La filosa cuchilla del instrumento deslizándose de arriba a abajo le había herido la quijada. Una convulsión estiraba las comisuras de los labios. La sangre, ya coagulada, salpicaba la barba. Los párpados cerrados estaban descoloridos como conchas de moluscos; y los candelabros en derredor emitían rayos.
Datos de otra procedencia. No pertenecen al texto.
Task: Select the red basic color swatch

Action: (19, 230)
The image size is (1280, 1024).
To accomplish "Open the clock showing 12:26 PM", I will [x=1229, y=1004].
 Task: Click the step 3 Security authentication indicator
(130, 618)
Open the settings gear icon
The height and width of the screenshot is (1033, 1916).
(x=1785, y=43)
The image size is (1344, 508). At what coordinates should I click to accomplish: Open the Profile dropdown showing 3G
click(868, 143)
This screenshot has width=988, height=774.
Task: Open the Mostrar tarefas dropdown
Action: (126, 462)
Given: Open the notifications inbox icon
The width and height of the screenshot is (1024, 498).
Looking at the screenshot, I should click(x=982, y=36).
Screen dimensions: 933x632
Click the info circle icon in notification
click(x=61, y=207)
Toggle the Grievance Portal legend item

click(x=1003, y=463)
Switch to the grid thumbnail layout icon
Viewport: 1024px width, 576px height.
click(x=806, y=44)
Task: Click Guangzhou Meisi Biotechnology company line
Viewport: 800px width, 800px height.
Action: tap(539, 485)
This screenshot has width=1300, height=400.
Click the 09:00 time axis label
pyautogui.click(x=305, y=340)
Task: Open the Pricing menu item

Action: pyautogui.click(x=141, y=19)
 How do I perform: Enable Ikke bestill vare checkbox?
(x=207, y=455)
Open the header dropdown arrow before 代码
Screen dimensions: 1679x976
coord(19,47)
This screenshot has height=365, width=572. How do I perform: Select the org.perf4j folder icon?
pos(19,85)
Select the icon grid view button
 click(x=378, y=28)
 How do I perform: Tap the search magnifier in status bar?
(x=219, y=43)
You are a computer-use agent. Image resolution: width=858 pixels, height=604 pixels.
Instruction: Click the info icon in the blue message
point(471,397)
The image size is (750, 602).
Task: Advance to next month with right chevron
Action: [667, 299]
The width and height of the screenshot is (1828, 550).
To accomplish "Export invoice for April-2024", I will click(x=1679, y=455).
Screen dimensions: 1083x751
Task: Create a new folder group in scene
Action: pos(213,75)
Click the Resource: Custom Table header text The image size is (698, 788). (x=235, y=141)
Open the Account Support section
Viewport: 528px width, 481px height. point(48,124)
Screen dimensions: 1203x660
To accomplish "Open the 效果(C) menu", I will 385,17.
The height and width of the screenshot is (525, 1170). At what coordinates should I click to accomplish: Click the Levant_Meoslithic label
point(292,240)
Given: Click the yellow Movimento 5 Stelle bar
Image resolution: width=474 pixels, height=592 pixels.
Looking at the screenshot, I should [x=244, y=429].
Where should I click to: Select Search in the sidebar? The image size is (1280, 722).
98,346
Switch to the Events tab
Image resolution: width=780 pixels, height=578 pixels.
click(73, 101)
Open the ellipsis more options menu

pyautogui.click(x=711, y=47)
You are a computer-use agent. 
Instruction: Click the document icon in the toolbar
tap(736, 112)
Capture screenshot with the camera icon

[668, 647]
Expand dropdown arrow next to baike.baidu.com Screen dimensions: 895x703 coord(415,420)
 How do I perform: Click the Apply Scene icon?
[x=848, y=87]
Llegó a la mesa de los sacerdotes. Un Fariseo le dio vueltas con curiosidad; y Mannaei, haciendo que recuperara el equilibrio, la puso frente a Aulo, quien por ello se despertó. Por la abertura de sus pestañas, las pupilas muertas y las pupilas apagadas parecían decirse algo.2


Destaca la sobriedad deliberada en el estilo, casi sin adjetivación. La cabeza, personificada, perfectamente autónoma, es la que entra pero no se la vuelve a mencionar más que pronominalmente. No es tan sólo la indiferencia con la que los personajes la miran, en el detritus del banquete, sino la parquedad, la indiferencia descriptiva -por así decirlo- con la que el narrador la trata, para finalmente operar la magistral yuxtaposición grotesca: la cabeza decapitada frente a la cabeza ebria y la posibilidad, irónicamente cancelada por las condiciones mismas de la yuxtaposición, de que algo pudieran decirse.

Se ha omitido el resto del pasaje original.